Almost 50% of hyperthyroid cats have cTnI concentrations within the detectable level of the assay. Interestingly those cats with raised serum cTnI concentration had higher T4 levels than those cats with undetectable serum cTnI. This difference did not, however, reach significance (P=0.12). The effects of thyroid hormone on the cardiovascular system are well documented and it is likely that higher thyroxin levels would result in increased myocardial oxygen demand caused by increased systolic and diastolic performance, increased cardiac output and reduced systemic vascular resistance (Klein and Ojamaa 2001).

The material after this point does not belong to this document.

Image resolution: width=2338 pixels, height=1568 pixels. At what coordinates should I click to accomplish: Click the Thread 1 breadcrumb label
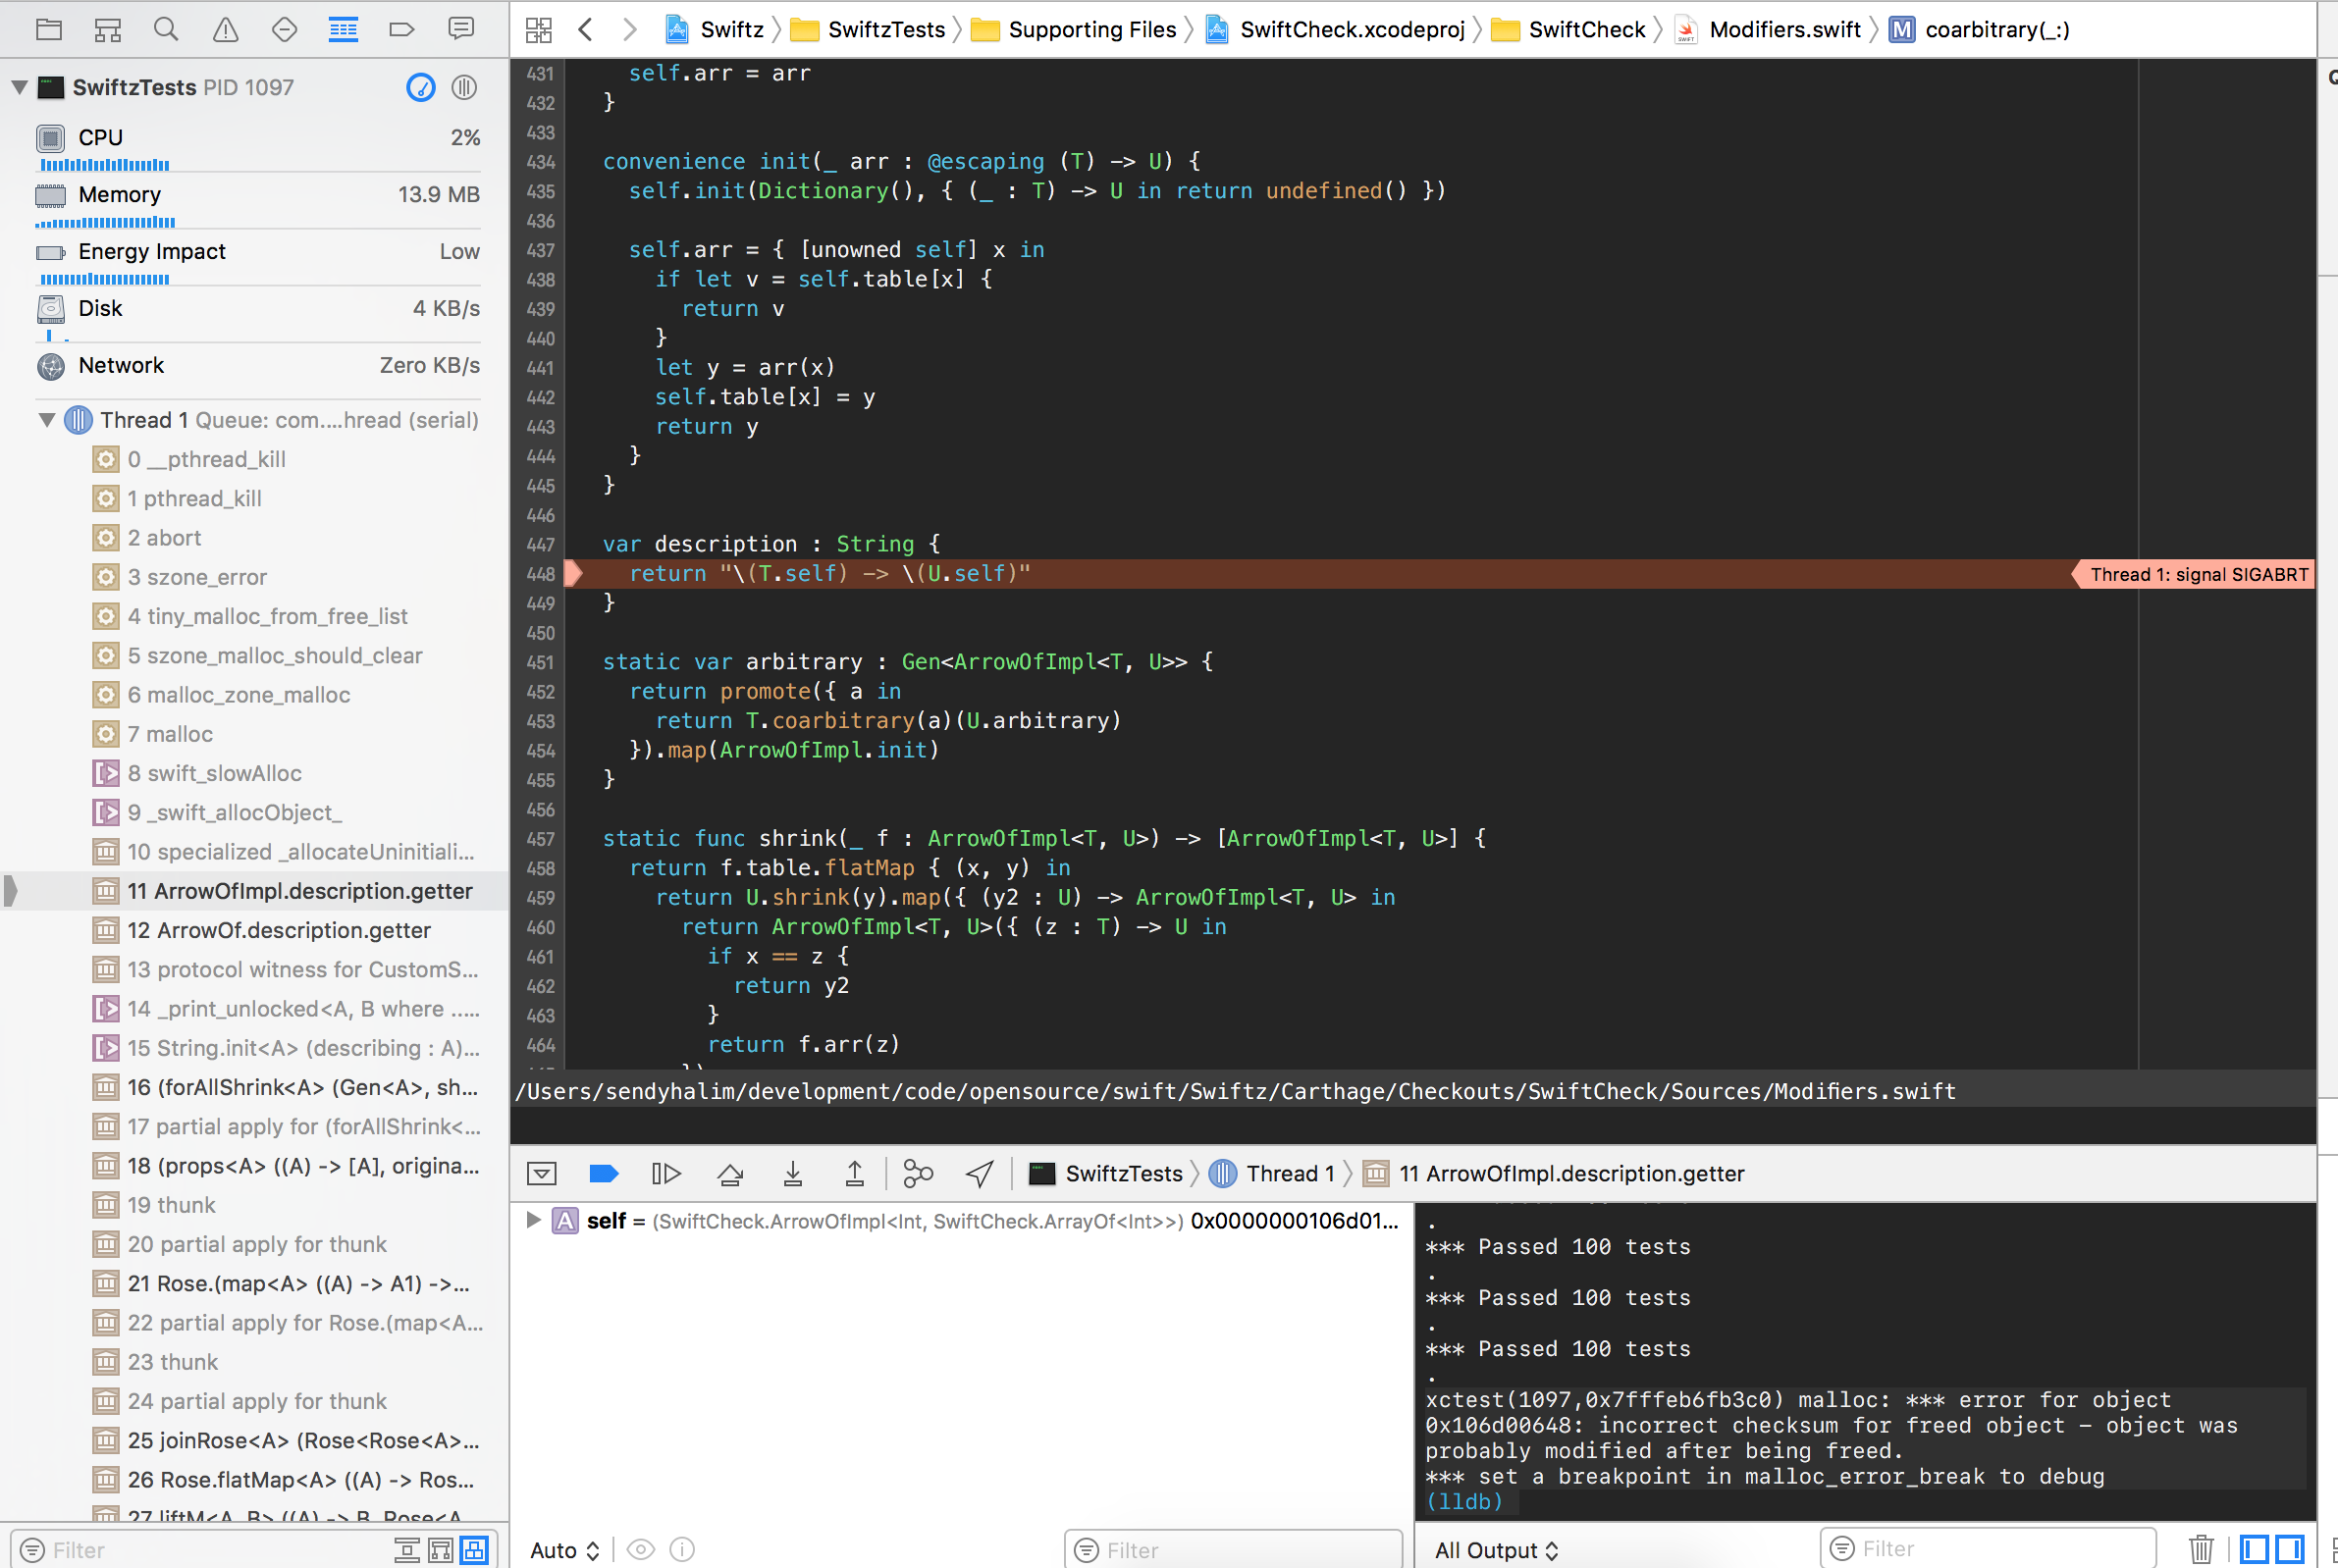(x=1295, y=1173)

Indeed, in this study a significant reduction in heart rate and fractional shortening were identified following normalisation of T4 levels and a lower indirect blood pressure was found in those cats with detectable cTnI even though the value fell just short of being significant (P=0.06). Results of a recent study have shown that only nine out of 100 hyperthyroid cats were found to be hypertensive which would suggest that systemic vascular resistance decreases in the presence of increased cardiac output in this species (Syme and Elliot 2003). Cardiac troponin I is a sensitive but non-specific marker of myocardial cellular damage (Goldmann et al 2001, Sleeper et al 2001). Detectable levels may, therefore, be expected in a systemic disease which increases myocardial oxygen demand thereby predisposing the myocardium to cellular hypoxia, induces up regulation of angiotensin II and aldosterone resulting in cardiac remodeling and fibrosis. In this study only about 50% of the hyperthyroid cats had detectable cTnI and factors that determine the serum cTnI level include the chronicity of the disease before treatment, the magnitude of the hormonal excess, the degree of remodeling and up regulation of neurohormonal mechanisms such as the rennin–angiotensin aldosterone system and sympathetic nervous system.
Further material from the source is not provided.